War in an age of terrorism reveals the limited effectiveness of armed force. Yet the belief that higher military spending buys more national security remains strong. President Trump’s proposal to add $54 billion, or nearly 10 percent, to the Pentagon budget presents the latest example of chasing this false hope.
The president’s request for a huge arms buildup emerges from one of two contradictory impulses he has shown. On one hand, Trump has criticized the Iraq war, talked about avoiding new conflicts and implied that money spent in Iraq and Afghanistan could have been better used for peaceful projects at home.
In his Feb. 28 address to Congress, the president said: “With the $6 trillion, we could have rebuilt our country twice, and maybe even three times.” Fact-checkers called the $6 trillion figure high, both for the cost of the wars since 2001 and as an estimate of infrastructure needs, but the basic point was right: Wars steal resources from productive, peaceful uses. Rarely has a president raised this idea since Dwight D. Eisenhower said in 1953 that “every warship launched, every rocket fired signifies, in the final sense, a theft from those who hunger and are not fed, those who are cold and not clothed.” Trump at least implicitly questioned the value of recent war spending.
On the other hand, the president has repeatedly claimed the U.S. military is in steep decline and needs a massive infusion of funds. While Pentagon budget increases are routine — the Obama administration recommended a 6 percent raise for fiscal 2018 — analysts have observed that Trump’s spending preferences reveal an outdated view of military power.
New York Times writer Max Fisher has noted Trump’s desire to build up major weapons systems, such as aircraft carriers and nuclear weapons, fits the mindset of 20th-century great-power wars more than the unconventional wars the U.S. is fighting today. Fisher believes Trump is fascinated with “high-priced assets” without clear purposes and may see the weapons as “stagecraft,” or ends in themselves. Further, Trump has complained the U.S. no longer wins wars. But he may find, as his predecessors did, that fighting terrorists doesn’t produce classic battlefield victories and that a “war on terror” may be unwinnable in a traditional sense.
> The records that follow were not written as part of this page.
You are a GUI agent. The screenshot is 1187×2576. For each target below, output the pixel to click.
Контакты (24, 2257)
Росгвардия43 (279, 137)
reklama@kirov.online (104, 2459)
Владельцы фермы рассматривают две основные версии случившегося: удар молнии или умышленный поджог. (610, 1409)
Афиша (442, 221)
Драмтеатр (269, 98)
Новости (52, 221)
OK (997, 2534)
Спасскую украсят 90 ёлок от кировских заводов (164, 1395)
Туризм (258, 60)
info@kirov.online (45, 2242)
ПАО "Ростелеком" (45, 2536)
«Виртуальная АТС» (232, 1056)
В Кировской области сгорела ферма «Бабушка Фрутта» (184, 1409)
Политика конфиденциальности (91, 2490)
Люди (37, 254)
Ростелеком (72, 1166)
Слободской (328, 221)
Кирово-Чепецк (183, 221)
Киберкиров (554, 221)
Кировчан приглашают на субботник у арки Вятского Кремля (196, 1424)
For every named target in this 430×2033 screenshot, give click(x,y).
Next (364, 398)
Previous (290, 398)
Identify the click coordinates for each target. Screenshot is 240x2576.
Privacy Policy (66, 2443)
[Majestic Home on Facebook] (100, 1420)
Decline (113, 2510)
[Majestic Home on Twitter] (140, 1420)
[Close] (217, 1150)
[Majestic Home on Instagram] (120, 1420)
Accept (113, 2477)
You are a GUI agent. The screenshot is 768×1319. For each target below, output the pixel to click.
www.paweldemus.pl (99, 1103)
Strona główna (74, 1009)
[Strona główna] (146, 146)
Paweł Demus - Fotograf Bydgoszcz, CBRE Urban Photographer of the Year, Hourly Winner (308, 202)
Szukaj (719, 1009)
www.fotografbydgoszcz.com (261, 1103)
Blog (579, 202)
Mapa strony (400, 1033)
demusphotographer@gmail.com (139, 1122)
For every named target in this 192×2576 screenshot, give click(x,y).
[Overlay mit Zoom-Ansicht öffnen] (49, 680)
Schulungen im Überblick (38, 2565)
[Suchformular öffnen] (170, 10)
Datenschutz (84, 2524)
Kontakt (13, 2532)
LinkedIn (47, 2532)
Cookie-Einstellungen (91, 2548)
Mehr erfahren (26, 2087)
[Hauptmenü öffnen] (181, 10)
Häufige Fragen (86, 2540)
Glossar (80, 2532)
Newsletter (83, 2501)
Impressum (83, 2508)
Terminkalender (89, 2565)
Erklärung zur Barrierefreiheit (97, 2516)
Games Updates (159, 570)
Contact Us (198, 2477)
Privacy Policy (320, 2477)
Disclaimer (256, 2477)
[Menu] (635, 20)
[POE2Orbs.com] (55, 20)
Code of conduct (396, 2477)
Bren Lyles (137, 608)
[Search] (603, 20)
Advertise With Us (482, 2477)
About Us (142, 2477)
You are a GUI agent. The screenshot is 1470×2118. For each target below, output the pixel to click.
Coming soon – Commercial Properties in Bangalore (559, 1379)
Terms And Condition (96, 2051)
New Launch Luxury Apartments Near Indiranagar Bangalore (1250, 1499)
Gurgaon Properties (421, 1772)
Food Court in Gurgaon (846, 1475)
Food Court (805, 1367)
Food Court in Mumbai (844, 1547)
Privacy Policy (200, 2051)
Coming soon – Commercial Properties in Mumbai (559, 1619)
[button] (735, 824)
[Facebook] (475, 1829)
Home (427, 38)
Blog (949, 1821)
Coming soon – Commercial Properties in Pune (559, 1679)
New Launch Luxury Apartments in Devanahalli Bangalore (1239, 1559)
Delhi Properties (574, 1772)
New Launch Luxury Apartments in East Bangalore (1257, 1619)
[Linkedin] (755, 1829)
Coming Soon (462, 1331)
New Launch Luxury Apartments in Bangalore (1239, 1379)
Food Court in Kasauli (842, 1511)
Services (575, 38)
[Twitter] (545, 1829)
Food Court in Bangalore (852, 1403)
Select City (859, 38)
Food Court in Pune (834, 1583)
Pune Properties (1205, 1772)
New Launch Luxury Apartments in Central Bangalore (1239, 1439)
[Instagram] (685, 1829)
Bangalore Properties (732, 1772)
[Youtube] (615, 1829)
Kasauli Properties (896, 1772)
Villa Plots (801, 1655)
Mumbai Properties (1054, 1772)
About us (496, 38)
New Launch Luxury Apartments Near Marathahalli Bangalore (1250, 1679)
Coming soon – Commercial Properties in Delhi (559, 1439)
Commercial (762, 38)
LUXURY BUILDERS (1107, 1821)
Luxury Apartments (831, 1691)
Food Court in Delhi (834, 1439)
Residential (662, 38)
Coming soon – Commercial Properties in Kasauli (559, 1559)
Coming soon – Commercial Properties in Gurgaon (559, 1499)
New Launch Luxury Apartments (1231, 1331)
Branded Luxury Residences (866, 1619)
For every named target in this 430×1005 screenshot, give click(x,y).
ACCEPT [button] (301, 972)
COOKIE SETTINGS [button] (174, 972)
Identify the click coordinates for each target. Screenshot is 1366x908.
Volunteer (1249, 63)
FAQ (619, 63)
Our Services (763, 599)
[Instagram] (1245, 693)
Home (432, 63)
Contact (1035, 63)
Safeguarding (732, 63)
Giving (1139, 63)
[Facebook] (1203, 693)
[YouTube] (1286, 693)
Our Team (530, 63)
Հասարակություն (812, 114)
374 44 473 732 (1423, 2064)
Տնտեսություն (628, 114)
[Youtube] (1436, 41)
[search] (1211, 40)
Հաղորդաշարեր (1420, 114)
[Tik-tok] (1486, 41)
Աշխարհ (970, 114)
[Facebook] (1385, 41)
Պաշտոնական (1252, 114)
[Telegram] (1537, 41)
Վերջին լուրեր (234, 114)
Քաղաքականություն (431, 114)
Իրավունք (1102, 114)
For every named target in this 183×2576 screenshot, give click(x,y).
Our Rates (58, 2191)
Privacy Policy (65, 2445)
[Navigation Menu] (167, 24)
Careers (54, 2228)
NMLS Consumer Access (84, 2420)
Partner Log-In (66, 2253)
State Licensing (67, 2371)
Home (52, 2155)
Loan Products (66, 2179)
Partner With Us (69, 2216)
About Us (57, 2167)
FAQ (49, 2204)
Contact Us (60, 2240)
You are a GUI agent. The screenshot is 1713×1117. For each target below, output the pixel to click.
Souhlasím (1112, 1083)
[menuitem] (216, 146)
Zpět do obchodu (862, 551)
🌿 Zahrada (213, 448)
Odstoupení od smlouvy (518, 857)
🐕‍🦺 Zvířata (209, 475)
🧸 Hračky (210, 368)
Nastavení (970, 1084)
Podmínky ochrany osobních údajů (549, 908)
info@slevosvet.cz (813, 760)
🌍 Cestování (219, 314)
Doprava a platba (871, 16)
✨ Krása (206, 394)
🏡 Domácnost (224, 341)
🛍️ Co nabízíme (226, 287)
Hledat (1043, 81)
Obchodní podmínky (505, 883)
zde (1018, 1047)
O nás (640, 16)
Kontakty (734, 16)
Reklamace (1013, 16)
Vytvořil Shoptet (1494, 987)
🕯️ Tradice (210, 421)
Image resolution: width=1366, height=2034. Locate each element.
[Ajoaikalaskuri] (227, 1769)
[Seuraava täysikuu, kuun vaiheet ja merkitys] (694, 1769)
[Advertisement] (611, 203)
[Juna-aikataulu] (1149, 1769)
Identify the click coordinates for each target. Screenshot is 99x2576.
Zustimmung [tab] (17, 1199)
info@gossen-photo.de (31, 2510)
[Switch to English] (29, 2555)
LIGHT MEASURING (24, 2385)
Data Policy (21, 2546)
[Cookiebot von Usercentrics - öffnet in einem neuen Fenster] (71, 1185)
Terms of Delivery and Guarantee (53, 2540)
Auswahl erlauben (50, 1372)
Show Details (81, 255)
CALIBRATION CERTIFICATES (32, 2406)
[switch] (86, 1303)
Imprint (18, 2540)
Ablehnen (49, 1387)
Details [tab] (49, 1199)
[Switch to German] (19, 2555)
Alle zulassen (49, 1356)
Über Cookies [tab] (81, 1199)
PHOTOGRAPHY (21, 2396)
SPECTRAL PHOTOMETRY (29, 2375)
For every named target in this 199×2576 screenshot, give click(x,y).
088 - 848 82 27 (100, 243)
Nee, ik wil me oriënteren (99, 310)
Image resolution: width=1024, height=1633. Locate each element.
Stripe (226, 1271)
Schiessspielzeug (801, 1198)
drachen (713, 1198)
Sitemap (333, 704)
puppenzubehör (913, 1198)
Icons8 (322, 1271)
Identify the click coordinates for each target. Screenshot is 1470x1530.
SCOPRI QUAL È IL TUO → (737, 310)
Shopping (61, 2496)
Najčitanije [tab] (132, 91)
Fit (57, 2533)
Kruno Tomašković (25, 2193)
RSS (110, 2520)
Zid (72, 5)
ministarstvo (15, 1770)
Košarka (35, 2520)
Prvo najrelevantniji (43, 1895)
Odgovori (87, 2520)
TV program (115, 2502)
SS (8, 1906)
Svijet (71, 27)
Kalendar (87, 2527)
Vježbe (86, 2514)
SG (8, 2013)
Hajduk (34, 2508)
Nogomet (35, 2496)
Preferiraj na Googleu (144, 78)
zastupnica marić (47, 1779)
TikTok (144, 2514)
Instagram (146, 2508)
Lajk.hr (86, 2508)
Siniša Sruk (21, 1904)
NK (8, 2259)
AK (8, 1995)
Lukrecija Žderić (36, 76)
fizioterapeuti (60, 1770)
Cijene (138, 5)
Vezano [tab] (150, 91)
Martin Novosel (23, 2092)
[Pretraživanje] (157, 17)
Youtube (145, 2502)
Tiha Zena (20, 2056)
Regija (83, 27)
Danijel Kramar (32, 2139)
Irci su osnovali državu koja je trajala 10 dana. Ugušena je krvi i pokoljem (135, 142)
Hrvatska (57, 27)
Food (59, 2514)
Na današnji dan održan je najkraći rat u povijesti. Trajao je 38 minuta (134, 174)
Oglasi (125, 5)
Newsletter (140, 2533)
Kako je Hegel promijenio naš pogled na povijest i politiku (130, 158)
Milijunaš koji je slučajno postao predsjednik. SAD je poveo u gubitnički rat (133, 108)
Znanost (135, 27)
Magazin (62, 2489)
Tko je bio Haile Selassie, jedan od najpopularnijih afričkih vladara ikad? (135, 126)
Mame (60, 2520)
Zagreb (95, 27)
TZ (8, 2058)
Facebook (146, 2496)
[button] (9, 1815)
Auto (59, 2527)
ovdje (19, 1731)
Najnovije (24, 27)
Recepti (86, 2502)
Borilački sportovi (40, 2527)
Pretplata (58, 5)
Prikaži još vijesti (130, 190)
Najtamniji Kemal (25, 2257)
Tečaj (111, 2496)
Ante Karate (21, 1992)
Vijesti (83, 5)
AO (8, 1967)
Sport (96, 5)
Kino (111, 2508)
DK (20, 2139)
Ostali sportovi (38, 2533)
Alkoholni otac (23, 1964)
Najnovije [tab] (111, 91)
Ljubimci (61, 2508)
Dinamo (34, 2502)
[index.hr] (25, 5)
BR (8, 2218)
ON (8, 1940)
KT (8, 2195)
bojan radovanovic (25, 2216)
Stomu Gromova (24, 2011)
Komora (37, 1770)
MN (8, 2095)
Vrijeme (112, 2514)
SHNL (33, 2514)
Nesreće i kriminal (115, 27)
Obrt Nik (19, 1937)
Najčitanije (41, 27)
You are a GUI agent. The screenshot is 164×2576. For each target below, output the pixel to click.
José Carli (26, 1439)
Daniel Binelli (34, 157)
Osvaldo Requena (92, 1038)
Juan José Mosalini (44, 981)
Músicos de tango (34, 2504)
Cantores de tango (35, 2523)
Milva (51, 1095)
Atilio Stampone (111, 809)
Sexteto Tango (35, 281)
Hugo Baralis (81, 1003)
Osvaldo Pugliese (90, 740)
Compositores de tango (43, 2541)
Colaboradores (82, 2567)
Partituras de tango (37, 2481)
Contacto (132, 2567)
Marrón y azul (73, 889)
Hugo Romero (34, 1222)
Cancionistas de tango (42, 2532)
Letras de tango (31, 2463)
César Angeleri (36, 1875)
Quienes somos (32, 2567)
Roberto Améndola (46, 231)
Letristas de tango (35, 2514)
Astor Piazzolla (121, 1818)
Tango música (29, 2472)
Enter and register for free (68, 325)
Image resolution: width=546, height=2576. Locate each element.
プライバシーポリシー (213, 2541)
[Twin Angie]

The president will hear a realistic view of the limits of military force if he listens to knowledgeable advisers. These include retired military officers who wrote a letter to congressional leaders warning against cutting the State Department and foreign aid budgets. These military leaders stressed the importance of diplomacy and development aid — the “soft power” tools that prevent conflict. “The crises our nation faces do not have military solutions alone,” the retired officers said. The “drivers of extremism” include “lack of opportunity, insecurity, injustice and hopelessness.”
Force alone doesn’t achieve peace, these military people are saying. Soft power is essential for global stability. But bad policies undercut its positive impact. An attempted travel ban impacting Muslims fuels the perception of Western hostility toward Islam. A drastic reduction in the State Department Food for Peace Program, which Trump’s budget proposes, would damage humanitarian efforts that prevent or ease conflict.
Analysts predict the president won’t get the 10 percent military spending increase he is seeking. We hope that is true. We also hope he will show more flashes of his good instincts. In 2013 Trump said he favored a full withdrawal from Afghanistan, where the longest conflict in American history has cost three-quarters of a trillion dollars and the lives of nearly 2,400 U.S. soldiers. But last year he said Americans would keep fighting there, although “I hate doing it so much.” Hold on to that thought, Mr. President.